So far, Ald. Scott Resnick is the only council member who has declared to run for Common Council president. But his campaign has not come without controversy.
The problem is that Resnick, the council's current pro tem, is also contemplating running next spring for mayor. This has some of his colleagues, who will elect a new leader April 29, worrying that the position will become politicized.
Ald. Denise DeMarb thinks Resnick would be a great president but fears the complications if he does run against Mayor Paul Soglin.
"If you're sitting in a room with your competition, are you going to lay all your cards on the table?" DeMarb asks. "Working together might be a little tricky."
The council president -- which has a one-year term -- doesn't get any special powers. He or she fills in when the mayor is out of town, regularly meets with the mayor and helps set the agendas. It's largely a ceremonial role that requires a lot more work.

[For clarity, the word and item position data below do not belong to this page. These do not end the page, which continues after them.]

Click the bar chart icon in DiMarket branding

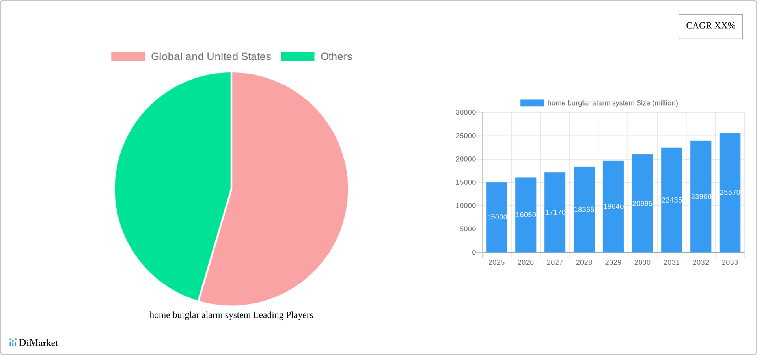[x=14, y=342]
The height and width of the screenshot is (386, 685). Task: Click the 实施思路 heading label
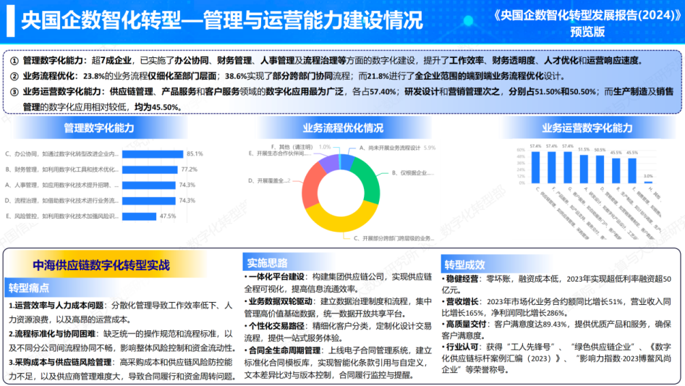267,262
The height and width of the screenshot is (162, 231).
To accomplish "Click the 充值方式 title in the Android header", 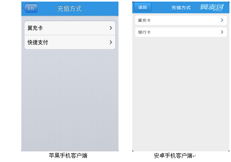I will pyautogui.click(x=181, y=8).
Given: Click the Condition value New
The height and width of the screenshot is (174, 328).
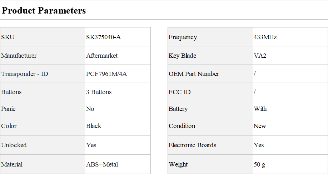Looking at the screenshot, I should click(260, 126).
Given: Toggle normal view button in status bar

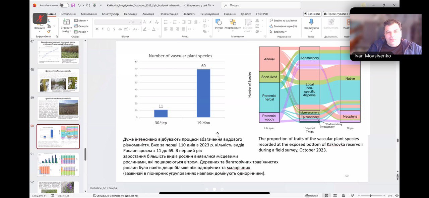Looking at the screenshot, I should click(x=326, y=196).
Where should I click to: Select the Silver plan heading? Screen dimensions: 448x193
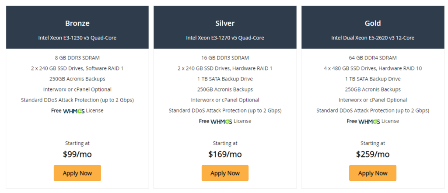[225, 23]
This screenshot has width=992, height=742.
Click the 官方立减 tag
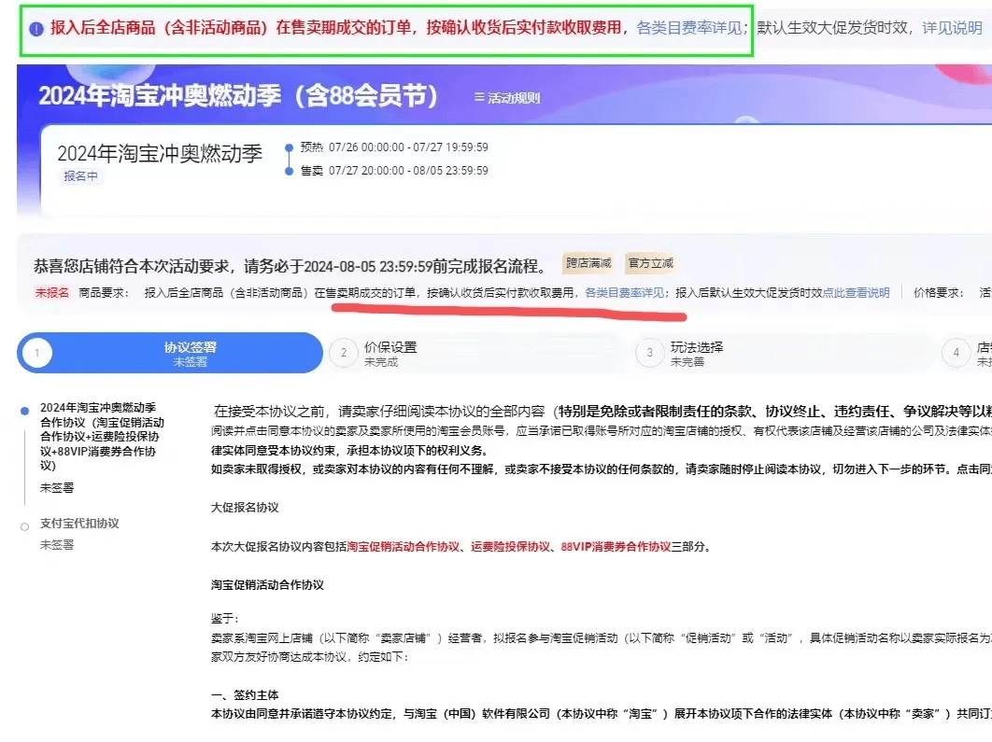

Resnick says he has not yet made a decision whether he'll run for mayor, but he dismisses fears of a power struggle.
"I can see the concerns, but the council presidency is about who will best lead the council over the next year, and I've received quite a bit of support from my colleagues," he says.
Asked whether he'd step down as president if he does run for mayor, Resnick says: "I'm confident in my ability to work with Mayor Soglin."
Meanwhile, at least three people have expressed interest in running for pro tem: DeMarb, Marsha Rummel and Joe Clausius. Traditionally, the pro tem becomes council president the following year.